With a five-run lead in the ninth, the Dodgers used reliever Paul Shuey instead of closer Eric Gagne, since it was not a save situation.
Roberts broke up Colorado starter Denny Stark’s no-hit bid leading off the bottom of the sixth when he hit a grounder to Juan Uribe that the shortstop momentarily lost the handle on before throwing late to first.
Roberts then suffered his neck injury stealing second but remained in the game after about a five-minute delay.
“Obviously, as long as he was down, there was a lot of concern among all of us,” outfielder Jeromy Burnitz said.
Concern quickly transformed into jubilation as the Dodgers struck for four runs to chase Stark, who had been 3-0 with a 1.60 earned-run average against the Dodgers. Stark issued consecutive walks to Paul Lo Duca and Shawn Green to load the bases before Fred McGriff was retired on an infield fly.
Adrian Beltre walked to score Roberts with the first run, and Burnitz followed with a two-run single into the hole on the right side that brought home Lo Duca and Green.
Aaron Cook relieved Stark, but he could not staunch the bleeding when Alex Cora added a run-scoring single to right that gave the Dodgers a 4-0 lead.

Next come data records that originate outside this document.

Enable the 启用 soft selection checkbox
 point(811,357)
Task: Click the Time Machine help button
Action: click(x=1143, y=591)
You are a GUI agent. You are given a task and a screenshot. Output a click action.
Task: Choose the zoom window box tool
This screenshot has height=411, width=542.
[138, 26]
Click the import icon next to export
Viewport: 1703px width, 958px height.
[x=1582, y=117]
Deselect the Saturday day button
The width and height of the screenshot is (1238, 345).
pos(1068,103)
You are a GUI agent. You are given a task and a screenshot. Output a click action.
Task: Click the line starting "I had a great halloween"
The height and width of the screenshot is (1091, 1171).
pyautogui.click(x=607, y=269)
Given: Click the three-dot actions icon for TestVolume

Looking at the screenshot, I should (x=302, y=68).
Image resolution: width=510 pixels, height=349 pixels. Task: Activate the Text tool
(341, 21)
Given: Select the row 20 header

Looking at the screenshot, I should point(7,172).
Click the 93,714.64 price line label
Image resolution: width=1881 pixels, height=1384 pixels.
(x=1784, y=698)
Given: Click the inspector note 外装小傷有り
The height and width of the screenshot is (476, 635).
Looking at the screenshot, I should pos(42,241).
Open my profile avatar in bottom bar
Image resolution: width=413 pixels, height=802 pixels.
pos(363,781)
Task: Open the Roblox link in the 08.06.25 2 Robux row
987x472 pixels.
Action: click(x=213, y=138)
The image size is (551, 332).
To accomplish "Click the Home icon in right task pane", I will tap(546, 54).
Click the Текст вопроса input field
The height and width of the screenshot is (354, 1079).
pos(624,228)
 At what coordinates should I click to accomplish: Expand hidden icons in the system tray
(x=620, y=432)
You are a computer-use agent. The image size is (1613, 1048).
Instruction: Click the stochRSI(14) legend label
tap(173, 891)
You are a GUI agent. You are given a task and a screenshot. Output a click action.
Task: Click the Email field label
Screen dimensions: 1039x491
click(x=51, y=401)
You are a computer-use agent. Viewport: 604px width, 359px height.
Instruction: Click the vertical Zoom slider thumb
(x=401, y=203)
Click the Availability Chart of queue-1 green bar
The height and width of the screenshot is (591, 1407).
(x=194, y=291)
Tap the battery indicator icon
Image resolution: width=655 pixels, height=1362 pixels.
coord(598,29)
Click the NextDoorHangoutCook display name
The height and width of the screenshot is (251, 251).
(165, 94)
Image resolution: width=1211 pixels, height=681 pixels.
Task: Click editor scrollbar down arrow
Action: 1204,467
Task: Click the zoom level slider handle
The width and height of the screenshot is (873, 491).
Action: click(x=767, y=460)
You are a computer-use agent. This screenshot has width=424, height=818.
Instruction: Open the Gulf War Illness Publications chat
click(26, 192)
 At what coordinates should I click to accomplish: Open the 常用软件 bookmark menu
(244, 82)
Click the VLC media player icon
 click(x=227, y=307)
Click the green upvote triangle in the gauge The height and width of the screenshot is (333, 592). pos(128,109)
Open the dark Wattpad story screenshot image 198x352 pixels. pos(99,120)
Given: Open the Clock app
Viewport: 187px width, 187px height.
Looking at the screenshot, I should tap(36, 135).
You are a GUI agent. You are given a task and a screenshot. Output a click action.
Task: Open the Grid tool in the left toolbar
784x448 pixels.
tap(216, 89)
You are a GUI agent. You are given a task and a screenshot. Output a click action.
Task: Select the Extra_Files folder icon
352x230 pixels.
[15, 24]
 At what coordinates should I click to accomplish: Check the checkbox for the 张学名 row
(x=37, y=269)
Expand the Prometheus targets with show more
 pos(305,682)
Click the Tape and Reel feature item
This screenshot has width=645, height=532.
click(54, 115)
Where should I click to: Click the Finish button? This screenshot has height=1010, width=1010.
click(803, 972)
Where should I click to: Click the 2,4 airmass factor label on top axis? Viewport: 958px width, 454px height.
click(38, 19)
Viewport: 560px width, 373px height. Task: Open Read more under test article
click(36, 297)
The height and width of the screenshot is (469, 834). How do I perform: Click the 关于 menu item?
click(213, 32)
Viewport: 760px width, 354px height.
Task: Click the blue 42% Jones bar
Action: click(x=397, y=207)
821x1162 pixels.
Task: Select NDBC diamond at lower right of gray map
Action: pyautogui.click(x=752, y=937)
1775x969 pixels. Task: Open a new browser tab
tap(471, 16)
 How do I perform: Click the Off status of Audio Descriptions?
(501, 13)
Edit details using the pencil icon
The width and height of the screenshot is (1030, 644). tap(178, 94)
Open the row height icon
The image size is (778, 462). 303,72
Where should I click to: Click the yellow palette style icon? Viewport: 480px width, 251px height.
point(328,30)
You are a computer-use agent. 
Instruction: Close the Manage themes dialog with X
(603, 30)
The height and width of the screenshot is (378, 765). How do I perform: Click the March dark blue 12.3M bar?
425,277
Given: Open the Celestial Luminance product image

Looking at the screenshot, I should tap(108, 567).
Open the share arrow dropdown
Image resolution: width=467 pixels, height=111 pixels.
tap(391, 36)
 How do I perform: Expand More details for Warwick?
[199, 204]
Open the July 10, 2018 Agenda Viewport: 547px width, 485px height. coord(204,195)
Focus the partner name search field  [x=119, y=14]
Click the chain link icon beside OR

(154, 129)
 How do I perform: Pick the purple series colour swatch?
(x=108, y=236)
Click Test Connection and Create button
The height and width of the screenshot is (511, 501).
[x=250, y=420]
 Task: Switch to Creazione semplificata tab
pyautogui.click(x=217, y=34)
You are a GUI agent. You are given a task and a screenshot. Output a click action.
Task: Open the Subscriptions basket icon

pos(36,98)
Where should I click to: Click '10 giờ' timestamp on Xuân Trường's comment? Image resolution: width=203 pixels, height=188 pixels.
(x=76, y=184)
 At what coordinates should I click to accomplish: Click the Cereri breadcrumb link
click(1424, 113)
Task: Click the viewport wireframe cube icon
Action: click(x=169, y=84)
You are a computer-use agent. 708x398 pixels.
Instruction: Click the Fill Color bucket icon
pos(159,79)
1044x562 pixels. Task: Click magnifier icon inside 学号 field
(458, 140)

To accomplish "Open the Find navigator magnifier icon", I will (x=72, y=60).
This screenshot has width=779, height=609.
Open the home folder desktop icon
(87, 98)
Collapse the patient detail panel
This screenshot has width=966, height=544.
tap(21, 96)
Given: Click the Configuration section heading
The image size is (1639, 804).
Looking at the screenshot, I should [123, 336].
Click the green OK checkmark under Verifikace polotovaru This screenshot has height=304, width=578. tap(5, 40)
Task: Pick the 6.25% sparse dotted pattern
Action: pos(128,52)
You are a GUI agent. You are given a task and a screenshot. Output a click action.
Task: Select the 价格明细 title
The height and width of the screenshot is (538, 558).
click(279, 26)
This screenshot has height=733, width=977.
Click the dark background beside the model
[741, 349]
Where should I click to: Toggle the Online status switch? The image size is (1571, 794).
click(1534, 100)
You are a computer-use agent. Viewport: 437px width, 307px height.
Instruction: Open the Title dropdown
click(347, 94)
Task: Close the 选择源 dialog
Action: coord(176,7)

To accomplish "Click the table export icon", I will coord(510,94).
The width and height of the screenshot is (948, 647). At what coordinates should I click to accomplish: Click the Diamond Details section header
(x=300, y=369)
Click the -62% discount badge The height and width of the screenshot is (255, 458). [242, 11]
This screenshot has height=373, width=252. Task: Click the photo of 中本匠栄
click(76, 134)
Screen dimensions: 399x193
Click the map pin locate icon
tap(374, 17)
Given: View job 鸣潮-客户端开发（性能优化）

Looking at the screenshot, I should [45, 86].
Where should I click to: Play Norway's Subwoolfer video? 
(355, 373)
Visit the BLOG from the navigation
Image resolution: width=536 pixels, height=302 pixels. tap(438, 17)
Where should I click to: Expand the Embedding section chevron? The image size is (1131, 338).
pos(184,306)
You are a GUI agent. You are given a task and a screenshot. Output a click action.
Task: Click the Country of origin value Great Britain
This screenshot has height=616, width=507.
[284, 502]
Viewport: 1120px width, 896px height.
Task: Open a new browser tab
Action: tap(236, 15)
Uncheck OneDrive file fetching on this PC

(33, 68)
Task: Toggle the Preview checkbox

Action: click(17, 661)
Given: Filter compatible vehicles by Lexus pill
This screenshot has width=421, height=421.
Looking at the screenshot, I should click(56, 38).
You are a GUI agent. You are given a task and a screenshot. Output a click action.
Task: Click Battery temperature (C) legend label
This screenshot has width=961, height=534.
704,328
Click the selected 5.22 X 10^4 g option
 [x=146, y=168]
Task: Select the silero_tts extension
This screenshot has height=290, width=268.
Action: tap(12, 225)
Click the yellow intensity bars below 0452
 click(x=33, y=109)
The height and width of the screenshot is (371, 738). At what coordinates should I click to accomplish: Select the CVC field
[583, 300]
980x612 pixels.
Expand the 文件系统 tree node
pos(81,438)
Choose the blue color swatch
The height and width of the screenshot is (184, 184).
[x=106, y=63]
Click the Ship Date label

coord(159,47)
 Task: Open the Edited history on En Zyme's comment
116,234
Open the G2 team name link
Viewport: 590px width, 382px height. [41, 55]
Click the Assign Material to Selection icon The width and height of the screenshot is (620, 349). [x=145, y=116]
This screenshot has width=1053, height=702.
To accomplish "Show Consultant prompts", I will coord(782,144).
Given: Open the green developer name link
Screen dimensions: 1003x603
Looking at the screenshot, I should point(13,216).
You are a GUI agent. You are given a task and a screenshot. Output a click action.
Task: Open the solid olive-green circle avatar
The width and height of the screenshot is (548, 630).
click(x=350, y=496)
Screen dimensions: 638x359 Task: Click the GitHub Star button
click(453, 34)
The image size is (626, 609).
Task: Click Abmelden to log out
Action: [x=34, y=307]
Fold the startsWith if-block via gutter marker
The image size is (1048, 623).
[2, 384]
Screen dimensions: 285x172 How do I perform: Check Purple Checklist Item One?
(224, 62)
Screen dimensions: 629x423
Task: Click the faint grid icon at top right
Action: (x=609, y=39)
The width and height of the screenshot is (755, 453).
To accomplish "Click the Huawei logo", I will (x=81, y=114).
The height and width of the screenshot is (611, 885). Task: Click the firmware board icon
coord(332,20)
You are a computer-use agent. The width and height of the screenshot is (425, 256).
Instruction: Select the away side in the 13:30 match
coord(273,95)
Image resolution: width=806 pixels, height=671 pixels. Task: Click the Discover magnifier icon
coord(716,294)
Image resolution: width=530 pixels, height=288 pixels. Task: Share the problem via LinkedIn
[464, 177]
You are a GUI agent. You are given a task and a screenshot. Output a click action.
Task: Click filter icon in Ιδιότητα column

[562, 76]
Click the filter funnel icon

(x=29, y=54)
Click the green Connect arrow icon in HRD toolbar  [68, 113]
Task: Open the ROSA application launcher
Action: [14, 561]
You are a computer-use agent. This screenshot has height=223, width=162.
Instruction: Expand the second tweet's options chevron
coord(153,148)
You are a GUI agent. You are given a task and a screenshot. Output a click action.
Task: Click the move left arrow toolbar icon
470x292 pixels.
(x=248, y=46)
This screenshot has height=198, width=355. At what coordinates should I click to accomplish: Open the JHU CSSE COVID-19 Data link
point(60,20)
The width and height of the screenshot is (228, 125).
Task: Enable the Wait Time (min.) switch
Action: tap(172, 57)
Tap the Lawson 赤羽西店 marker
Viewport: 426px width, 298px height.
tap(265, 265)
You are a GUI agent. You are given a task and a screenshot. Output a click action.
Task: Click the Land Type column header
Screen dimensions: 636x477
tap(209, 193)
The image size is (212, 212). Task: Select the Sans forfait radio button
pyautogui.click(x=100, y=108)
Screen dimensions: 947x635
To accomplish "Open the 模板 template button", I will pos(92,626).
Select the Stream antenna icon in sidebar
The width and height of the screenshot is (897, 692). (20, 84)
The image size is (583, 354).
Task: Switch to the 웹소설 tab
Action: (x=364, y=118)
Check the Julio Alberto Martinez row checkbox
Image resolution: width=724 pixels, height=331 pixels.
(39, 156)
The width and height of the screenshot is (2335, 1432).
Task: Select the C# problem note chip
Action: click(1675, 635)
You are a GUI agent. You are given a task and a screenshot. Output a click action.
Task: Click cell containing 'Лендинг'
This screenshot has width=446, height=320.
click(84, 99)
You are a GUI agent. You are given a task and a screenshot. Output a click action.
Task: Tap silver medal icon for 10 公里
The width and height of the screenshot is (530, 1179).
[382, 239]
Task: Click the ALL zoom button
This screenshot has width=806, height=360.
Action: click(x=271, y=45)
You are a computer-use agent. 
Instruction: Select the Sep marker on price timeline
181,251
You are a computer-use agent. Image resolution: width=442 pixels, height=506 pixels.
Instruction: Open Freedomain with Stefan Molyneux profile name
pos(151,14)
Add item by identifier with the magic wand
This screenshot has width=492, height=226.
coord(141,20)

Stark, who had looked so dominant only minutes earlier, finished with a not-so-stellar pitching line: 5 1/3 innings, two hits, four runs and six walks.
Jolbert Cabrera replaced Roberts in center field to start the seventh, when the Dodgers scored an insurance run on Robin Ventura’s single past Belliard.
Roberts was unavailable for comment after the game.
Ishii also issued six walks but pitched his way out of trouble every time.
The pitcher, who had been sidelined because of a sprained ligament in his left knee, escaped a bases-loaded, one-out jam in the fifth when he got Preston Wilson to foul out and struck out Larry Walker looking.
Ishii gave up three hits while throwing 96 pitches, which exceeded Manager Jim Tracy’s pregame estimate of 75 to 90.
“He did a nice job for us his first game back,” Tracy said. “I was pleasantly surprised.”
Ishii said he was not tired when he was removed in the sixth, but Tracy maintained a short leash as expected given Ishii’s extended layoff and the fact that every game is important for the Dodgers.
Ishii said returning to the Dodger Stadium mound gave him chills.
“I saw the team fighting and contending with other teams and all I thought was I wanted to be part of the team,” Ishii said through an interpreter.
Tracy said Ishii did not make a rehabilitation start after missing more than a month because that is the way pitchers coming off extended layoffs are handled in Japan.
“This guy did that over there for quite a long period of time,” Tracy said. “He’s not in a position where we felt like a rehab start was going to be very good for him.
“Psychologically, it was not going to be a very good thing for him to do.”